2015-11-12

v.19 n. 46 – Released November 12, 2015

This Week’s Headlines:

U.S. Labor Market Bounces Back in October

U.S. Trade Deficit Falls Back After August Jump

Fed Survey Reports Modest Changes to Lending Practices

U.S. Vehicle Sales Strong and Steady

Events of Interest

November 12: LAEDC 20th Annual Eddy Awards

November 13: Cal State LA’s 22nd Annual Policy Conference on the Ports of Los Angeles and Long Beach

U.S. Labor Market Bounces Back in October

The U.S. Labor Market Report covering the national employment situation in October showed a gain of 271,000 nonfarm jobs. The unemployment rate edged down to 5.0%. The average workweek was unchanged last month at 34.5 hours, but the average hourly wage increased by nine cents to $25.20. Over the year, average hourly earnings were up by 2.5%, the fastest pace of wage growth since mid-2009.
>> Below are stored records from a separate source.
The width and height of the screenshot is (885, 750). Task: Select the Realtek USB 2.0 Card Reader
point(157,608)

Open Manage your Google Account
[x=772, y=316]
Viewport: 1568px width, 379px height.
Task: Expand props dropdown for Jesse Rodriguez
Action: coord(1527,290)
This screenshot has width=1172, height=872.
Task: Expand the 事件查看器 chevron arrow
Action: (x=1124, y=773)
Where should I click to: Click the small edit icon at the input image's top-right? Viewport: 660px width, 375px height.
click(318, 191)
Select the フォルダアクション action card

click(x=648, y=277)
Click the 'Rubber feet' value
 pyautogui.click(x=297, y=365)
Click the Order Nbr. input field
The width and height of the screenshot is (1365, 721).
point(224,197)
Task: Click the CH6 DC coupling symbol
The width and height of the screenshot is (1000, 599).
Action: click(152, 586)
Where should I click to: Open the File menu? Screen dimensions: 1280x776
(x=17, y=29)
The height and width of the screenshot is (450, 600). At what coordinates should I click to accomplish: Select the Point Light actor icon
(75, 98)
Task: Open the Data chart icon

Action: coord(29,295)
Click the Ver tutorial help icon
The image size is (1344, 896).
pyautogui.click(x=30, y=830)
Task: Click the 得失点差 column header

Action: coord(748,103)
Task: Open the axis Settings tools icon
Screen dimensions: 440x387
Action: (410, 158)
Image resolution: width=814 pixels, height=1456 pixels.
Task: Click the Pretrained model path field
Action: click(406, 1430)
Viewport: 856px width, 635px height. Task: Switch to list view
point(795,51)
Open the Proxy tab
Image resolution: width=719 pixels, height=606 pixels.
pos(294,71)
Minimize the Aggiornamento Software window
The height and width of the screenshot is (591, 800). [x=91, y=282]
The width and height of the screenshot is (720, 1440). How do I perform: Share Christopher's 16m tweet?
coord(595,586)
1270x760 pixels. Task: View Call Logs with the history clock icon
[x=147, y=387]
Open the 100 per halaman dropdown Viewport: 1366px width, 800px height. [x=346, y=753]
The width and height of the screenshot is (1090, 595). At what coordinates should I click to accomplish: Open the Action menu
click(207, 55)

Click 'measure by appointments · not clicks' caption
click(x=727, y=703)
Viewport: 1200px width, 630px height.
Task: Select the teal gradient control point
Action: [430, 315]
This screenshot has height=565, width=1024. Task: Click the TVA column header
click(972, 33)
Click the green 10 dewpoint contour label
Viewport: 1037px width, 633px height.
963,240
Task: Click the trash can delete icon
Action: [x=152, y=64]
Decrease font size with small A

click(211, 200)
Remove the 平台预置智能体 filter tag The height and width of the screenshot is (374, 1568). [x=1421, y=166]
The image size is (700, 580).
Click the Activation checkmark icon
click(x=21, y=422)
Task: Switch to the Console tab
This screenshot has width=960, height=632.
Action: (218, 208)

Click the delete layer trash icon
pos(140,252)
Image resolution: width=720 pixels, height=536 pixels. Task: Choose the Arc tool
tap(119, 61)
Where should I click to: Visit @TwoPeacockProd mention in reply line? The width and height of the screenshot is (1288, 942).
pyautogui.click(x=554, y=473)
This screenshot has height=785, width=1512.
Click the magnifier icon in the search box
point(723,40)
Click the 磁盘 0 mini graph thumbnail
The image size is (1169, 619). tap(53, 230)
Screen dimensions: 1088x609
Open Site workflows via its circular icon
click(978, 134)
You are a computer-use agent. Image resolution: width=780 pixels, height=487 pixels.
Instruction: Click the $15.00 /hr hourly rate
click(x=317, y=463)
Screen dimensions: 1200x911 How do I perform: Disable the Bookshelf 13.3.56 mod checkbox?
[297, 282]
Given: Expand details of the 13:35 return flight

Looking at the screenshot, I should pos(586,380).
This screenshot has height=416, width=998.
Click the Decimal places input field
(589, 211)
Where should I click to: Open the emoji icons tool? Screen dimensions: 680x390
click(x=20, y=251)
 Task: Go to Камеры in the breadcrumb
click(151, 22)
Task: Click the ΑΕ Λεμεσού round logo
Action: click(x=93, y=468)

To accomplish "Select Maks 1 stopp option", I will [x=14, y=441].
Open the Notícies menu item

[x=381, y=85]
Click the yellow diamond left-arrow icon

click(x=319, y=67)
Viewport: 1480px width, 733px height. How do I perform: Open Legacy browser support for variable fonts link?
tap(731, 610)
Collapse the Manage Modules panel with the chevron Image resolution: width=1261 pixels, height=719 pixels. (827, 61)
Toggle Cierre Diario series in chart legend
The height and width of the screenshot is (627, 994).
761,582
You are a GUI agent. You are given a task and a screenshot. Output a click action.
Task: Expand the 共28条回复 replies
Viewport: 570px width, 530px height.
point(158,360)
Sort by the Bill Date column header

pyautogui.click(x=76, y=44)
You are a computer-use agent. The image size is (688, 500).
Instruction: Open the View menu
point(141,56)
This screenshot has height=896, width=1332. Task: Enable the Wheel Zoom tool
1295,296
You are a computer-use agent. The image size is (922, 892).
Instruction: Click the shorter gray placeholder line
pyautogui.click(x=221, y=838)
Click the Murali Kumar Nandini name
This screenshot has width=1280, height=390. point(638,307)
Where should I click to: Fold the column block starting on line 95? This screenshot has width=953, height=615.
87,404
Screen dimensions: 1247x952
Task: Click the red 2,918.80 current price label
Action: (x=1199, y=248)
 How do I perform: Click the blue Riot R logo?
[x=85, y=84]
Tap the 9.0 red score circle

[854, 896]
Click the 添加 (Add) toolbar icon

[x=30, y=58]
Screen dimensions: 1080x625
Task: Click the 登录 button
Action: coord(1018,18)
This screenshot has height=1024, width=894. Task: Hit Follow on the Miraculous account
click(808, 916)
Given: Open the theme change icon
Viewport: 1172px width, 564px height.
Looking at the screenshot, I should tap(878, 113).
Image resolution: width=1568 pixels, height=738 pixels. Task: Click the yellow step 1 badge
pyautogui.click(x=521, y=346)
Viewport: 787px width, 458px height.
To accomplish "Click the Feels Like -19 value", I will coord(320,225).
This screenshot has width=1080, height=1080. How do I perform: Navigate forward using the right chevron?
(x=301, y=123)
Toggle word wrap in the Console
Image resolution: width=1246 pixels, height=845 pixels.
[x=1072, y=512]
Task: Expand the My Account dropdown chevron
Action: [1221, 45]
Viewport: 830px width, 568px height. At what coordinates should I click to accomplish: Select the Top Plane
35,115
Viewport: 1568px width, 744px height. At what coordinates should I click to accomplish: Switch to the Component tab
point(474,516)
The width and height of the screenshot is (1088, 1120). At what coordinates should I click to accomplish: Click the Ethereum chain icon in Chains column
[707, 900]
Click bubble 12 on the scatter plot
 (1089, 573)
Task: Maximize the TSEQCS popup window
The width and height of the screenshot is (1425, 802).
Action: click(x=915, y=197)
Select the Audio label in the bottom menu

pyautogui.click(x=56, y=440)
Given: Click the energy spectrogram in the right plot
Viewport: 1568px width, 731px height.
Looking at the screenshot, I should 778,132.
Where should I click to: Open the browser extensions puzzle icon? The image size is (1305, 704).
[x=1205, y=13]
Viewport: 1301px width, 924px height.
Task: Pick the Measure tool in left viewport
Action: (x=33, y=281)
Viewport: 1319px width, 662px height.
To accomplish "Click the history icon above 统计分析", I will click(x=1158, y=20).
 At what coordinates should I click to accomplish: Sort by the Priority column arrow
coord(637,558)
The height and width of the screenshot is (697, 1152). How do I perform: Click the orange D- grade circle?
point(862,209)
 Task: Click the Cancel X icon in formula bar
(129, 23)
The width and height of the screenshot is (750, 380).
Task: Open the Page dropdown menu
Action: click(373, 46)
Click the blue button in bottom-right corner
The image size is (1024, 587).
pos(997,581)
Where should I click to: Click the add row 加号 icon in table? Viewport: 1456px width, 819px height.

The employer payroll survey reported that total nonfarm employment in the United States increased by 271,000 jobs in October. The private sector contributed 268,000 jobs to the October increase, while the public sector added 3,000 jobs, all of which were in state government. Employment growth was broad based with nearly every major industry sector adding jobs last month. The exceptions were mining and logging (mainly energy-related activities), and information. The manufacturing sector was flat with a gain of 3,000 jobs in nondurable goods, which was offset by an equal loss in durable goods.

There was also a positive net revision to the August and September figures of 12,000 jobs. Over the past three months, job gains have averaged 187,000 per month. The 2015 year-to-date average monthly gain was 206,000 jobs, somewhat below the 236,000 figure for the same period in 2014.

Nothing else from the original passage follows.